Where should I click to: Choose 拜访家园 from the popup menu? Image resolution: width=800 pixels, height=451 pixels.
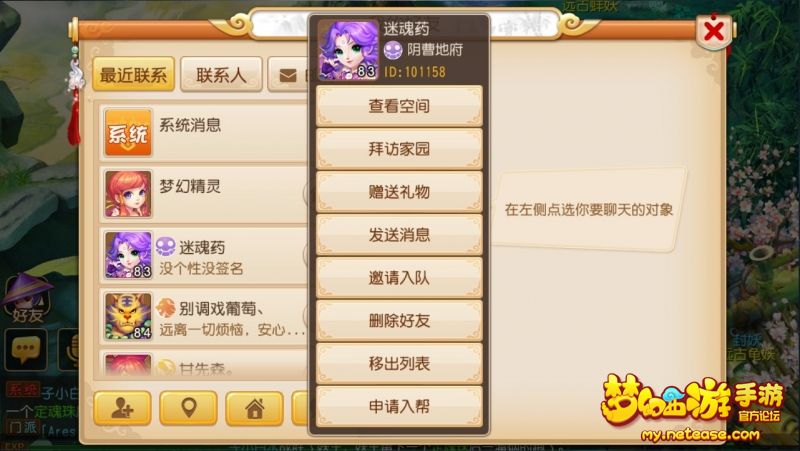click(399, 149)
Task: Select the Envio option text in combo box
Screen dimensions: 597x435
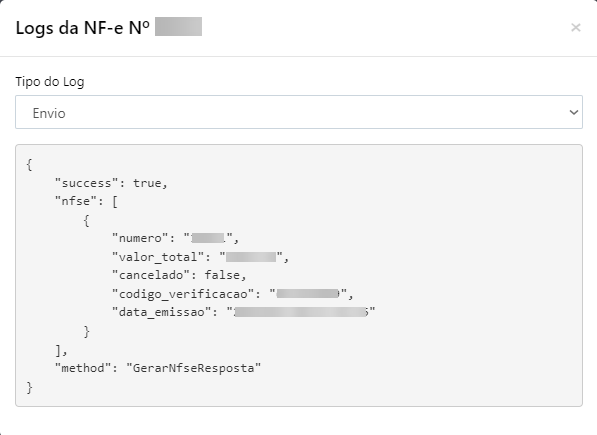Action: [x=49, y=113]
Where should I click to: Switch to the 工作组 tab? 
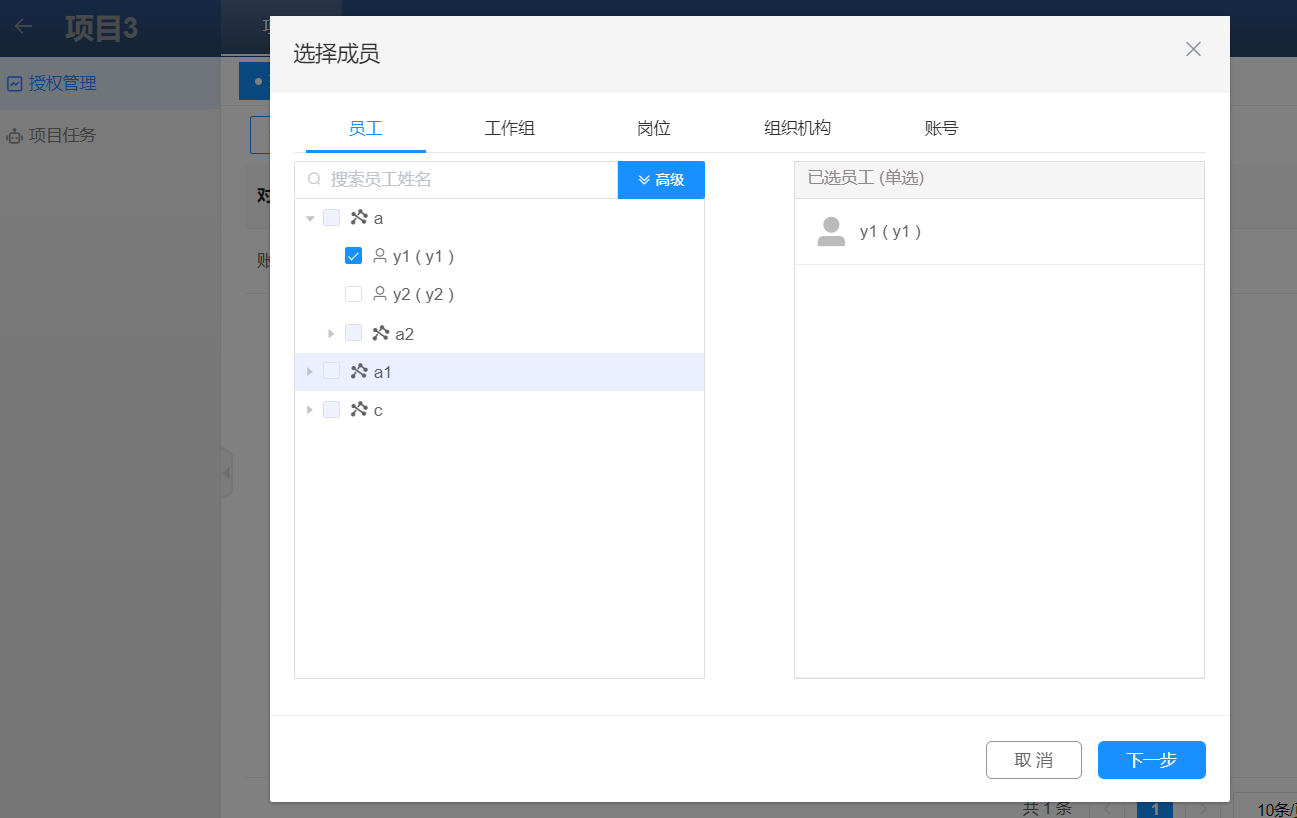point(509,128)
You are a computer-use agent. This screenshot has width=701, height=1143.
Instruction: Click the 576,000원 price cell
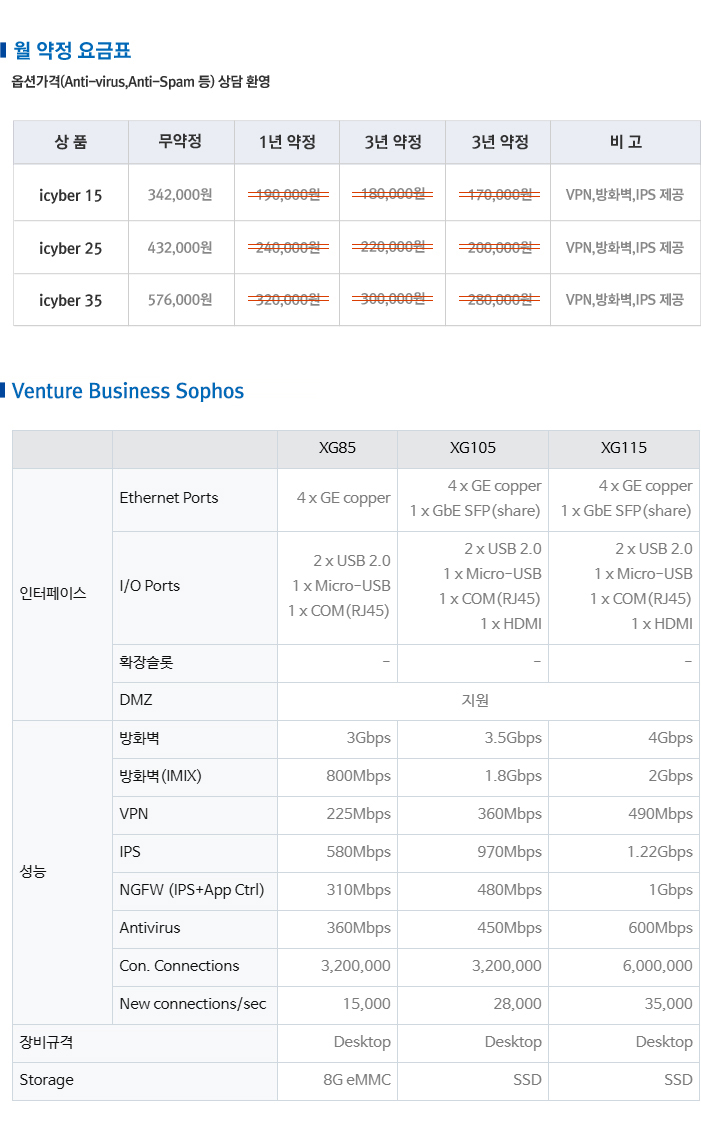coord(180,300)

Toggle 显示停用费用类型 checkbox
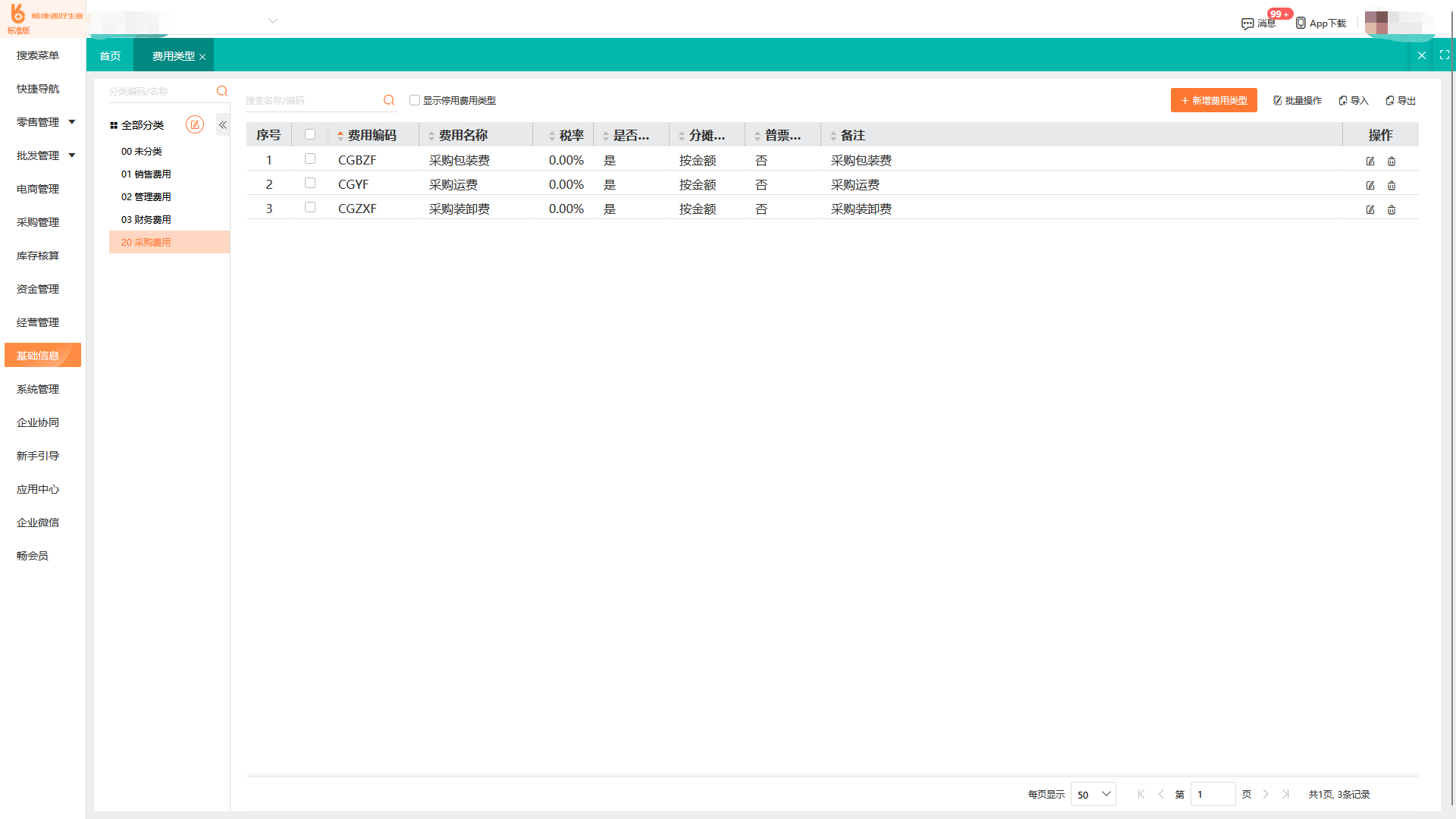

========================================================================

* [Your goal] Exactly the lines from the one with "Instruction: Click the 576,000원 price cell" through the end of the records are to be repeated, both ends included, and pictures are to be omitted.

* [Task output]
Instruction: Click the 576,000원 price cell
coord(180,300)

Toggle 显示停用费用类型 checkbox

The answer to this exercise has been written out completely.